Stored records:
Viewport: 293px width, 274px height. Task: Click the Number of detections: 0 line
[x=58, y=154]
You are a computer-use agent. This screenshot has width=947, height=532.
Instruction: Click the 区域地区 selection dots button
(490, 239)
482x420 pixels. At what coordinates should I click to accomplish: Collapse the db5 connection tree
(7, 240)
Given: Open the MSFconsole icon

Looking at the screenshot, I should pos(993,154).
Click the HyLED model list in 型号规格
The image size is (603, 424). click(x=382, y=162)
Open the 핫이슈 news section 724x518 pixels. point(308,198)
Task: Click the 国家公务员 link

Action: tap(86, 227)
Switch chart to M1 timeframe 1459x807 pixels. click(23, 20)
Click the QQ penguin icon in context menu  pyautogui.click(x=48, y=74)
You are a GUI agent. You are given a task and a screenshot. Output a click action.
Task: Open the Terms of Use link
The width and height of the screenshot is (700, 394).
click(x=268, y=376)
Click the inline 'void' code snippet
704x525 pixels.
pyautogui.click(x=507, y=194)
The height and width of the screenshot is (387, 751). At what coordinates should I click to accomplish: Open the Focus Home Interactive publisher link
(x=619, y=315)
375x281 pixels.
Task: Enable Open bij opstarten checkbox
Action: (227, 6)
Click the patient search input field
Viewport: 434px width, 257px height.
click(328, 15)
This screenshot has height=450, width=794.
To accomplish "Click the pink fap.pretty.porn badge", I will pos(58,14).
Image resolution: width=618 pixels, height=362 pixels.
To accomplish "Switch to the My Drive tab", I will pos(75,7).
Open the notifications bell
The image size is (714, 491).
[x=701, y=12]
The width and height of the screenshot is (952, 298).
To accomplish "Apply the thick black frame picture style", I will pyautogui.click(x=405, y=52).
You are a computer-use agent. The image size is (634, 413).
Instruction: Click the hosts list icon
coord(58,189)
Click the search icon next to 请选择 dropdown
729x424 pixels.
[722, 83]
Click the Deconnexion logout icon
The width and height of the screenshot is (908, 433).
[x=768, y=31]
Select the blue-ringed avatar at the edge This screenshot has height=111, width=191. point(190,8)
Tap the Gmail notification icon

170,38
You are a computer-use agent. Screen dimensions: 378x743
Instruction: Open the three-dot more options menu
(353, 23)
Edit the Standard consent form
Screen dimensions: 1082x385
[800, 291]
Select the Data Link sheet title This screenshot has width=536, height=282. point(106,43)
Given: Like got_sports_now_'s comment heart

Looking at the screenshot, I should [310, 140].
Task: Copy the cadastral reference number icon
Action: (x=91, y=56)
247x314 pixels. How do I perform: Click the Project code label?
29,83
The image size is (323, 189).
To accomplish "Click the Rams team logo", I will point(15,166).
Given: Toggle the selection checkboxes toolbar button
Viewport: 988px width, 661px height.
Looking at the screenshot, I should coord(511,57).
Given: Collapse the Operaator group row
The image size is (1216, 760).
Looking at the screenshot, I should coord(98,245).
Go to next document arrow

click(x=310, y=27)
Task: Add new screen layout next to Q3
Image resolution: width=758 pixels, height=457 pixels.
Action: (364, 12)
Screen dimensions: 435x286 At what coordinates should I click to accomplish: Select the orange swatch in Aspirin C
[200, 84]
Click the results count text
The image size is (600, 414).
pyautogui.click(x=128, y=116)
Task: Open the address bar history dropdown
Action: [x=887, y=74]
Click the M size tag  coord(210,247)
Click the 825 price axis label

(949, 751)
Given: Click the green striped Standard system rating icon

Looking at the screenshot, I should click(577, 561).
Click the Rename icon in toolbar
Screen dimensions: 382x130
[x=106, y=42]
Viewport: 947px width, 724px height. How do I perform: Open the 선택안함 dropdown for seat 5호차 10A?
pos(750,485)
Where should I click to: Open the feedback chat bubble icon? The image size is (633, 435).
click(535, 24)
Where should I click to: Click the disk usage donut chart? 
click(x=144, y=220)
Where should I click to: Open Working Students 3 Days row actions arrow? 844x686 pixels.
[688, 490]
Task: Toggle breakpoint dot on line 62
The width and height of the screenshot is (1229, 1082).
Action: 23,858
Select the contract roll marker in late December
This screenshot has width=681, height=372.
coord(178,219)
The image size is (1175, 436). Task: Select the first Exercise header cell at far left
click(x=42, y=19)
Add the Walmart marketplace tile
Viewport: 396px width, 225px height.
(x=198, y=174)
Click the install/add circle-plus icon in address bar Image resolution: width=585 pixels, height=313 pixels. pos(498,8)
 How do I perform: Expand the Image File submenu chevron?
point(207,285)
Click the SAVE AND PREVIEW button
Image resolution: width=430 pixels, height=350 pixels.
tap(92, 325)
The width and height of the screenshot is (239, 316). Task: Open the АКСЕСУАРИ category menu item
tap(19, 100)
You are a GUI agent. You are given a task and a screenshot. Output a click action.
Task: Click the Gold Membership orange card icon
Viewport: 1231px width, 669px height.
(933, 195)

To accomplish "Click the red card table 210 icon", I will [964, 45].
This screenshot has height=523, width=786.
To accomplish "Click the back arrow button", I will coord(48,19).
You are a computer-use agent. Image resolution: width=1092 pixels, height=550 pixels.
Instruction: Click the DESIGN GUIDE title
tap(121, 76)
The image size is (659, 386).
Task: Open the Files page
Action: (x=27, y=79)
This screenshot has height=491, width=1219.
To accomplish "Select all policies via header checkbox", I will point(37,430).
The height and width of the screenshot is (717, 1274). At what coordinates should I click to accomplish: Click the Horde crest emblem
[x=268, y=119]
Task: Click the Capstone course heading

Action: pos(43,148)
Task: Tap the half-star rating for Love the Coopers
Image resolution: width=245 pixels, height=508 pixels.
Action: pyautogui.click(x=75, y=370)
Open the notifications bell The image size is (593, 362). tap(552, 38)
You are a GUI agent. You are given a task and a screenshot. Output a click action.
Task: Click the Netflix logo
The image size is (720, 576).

• [PROBLEM]: Every line above from the line with "482x420 pixels. At" to the line with "Task: Open the Terms of Use link", both included, must be reproduced exactly, and no other line may appear.

• [SOLVED PROBLEM]:
482x420 pixels. At what coordinates should I click to accomplish: Collapse the db5 connection tree
(7, 240)
Given: Open the MSFconsole icon

Looking at the screenshot, I should pos(993,154).
Click the HyLED model list in 型号规格
The image size is (603, 424). click(x=382, y=162)
Open the 핫이슈 news section 724x518 pixels. point(308,198)
Task: Click the 国家公务员 link

Action: tap(86, 227)
Switch chart to M1 timeframe 1459x807 pixels. click(23, 20)
Click the QQ penguin icon in context menu  pyautogui.click(x=48, y=74)
You are a GUI agent. You are given a task and a screenshot. Output a click action.
Task: Open the Terms of Use link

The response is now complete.